= List of United States senators in the 85th Congress =

This is a complete list of United States senators during the 85th United States Congress listed by seniority from January 3, 1957, to January 3, 1959.

Order of service is based on the commencement of the senator's first term. Behind this is former service as a senator (only giving the senator seniority within their new incoming class), service as vice president, a House member, a cabinet secretary, or a governor of a state. The final factor is the population of the senator's state.

In this congress, J. William Fulbright (D-Arkansas) was the most senior junior senator and John Sherman Cooper (R-Kentucky) was the most junior senior senator.

Senators who were sworn in during the middle of the two-year congressional term (up until the last senator who was not sworn in early after winning the November 1958 election) are listed at the end of the list with no number.

*MATERIAL SUPPLIED:*
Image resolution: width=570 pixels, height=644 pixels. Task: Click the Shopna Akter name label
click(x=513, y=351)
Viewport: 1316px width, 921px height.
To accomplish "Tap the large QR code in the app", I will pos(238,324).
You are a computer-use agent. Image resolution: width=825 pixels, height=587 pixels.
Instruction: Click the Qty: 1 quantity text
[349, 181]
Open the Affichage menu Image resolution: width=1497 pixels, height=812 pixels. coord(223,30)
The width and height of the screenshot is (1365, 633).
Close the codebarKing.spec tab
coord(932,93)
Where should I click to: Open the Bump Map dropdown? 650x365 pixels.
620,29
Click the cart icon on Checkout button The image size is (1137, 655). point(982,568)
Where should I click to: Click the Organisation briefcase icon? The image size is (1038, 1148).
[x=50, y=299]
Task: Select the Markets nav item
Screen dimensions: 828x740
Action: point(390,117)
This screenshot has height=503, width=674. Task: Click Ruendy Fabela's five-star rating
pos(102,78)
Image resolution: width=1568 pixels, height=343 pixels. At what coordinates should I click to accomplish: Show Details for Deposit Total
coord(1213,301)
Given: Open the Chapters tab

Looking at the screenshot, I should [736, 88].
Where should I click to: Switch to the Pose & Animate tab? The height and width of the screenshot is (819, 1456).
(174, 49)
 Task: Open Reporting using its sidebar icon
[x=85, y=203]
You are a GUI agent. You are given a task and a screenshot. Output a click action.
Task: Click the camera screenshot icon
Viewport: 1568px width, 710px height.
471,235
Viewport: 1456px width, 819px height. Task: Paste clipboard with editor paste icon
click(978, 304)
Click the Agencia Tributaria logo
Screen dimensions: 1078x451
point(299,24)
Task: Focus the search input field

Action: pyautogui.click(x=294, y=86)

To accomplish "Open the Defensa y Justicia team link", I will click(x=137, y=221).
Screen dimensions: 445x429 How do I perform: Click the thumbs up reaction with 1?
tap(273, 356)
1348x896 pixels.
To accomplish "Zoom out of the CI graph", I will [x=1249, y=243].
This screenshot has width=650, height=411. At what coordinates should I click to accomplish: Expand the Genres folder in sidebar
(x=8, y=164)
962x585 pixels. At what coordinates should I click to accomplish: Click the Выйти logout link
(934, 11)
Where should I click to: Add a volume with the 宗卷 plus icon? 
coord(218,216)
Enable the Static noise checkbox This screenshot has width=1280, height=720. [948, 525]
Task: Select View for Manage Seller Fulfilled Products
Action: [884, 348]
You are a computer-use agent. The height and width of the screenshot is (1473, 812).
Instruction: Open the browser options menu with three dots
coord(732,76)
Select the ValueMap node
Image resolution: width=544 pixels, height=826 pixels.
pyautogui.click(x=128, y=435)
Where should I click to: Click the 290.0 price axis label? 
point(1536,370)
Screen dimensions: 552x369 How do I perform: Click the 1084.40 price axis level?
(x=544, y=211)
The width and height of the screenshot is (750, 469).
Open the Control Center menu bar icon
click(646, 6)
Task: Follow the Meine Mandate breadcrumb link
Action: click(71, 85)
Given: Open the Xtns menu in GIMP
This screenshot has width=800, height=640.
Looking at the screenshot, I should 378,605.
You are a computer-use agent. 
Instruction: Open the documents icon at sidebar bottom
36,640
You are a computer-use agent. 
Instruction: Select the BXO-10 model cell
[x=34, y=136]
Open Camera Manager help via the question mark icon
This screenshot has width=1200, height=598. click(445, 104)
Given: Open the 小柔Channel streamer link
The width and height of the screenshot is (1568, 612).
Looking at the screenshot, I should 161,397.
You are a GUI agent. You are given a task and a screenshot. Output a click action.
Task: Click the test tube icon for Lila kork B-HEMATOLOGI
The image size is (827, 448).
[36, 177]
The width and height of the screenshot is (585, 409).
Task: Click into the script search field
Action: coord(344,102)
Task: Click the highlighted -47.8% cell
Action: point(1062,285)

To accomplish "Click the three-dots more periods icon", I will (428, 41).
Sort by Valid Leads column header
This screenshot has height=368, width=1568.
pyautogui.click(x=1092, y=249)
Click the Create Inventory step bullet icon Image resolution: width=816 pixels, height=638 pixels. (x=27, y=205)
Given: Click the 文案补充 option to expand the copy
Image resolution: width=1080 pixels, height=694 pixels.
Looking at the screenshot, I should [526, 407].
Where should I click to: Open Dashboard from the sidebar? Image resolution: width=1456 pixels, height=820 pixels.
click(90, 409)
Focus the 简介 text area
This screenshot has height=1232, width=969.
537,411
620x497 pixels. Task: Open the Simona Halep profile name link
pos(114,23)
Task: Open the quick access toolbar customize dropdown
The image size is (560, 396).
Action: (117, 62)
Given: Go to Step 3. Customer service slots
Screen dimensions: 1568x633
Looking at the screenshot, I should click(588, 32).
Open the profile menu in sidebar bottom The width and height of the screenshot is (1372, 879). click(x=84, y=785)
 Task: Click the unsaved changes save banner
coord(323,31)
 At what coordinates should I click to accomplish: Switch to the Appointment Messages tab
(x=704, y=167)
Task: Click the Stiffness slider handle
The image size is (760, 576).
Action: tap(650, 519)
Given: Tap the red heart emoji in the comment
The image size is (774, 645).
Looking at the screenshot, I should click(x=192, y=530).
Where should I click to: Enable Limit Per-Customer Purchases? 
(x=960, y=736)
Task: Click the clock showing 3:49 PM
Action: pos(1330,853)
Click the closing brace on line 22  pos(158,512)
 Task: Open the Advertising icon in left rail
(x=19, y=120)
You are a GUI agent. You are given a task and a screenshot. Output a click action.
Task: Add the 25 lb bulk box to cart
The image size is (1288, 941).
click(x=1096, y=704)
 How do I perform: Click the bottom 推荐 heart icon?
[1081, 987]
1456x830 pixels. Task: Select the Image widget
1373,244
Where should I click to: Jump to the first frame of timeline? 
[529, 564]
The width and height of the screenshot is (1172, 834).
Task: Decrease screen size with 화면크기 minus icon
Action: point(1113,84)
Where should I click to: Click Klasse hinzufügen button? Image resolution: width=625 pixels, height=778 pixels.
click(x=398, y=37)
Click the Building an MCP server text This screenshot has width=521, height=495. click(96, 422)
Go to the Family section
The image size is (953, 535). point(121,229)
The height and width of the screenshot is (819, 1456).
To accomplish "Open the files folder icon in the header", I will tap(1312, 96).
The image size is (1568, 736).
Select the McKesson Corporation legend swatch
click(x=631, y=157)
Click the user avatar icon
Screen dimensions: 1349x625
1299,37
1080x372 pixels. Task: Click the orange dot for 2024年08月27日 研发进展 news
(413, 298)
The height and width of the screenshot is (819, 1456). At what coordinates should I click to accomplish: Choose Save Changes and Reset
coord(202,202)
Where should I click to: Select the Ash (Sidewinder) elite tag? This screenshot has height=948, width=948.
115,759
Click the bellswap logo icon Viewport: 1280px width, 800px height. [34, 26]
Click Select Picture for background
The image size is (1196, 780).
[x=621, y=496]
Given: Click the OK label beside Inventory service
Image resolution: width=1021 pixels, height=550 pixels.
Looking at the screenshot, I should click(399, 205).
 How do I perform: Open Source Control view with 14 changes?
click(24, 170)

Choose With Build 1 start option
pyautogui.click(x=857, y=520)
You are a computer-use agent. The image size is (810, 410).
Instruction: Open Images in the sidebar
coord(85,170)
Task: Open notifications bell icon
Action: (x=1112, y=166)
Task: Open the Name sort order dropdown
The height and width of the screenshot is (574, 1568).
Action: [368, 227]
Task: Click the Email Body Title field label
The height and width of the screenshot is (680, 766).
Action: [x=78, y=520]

*WHAT THIS EXERCISE ASKS:*
- a) From the text on senators in the 85th Congress, copy out word for word the passage starting at "Senators who were" and ending at "with no number.".
- b) In the text on senators in the 85th Congress, who was the most senior junior senator?

*FINAL RESULTS:*
- a)
Senators who were sworn in during the middle of the two-year congressional term (up until the last senator who was not sworn in early after winning the November 1958 election) are listed at the end of the list with no number.

- b) J. William Fulbright (D-Arkansas)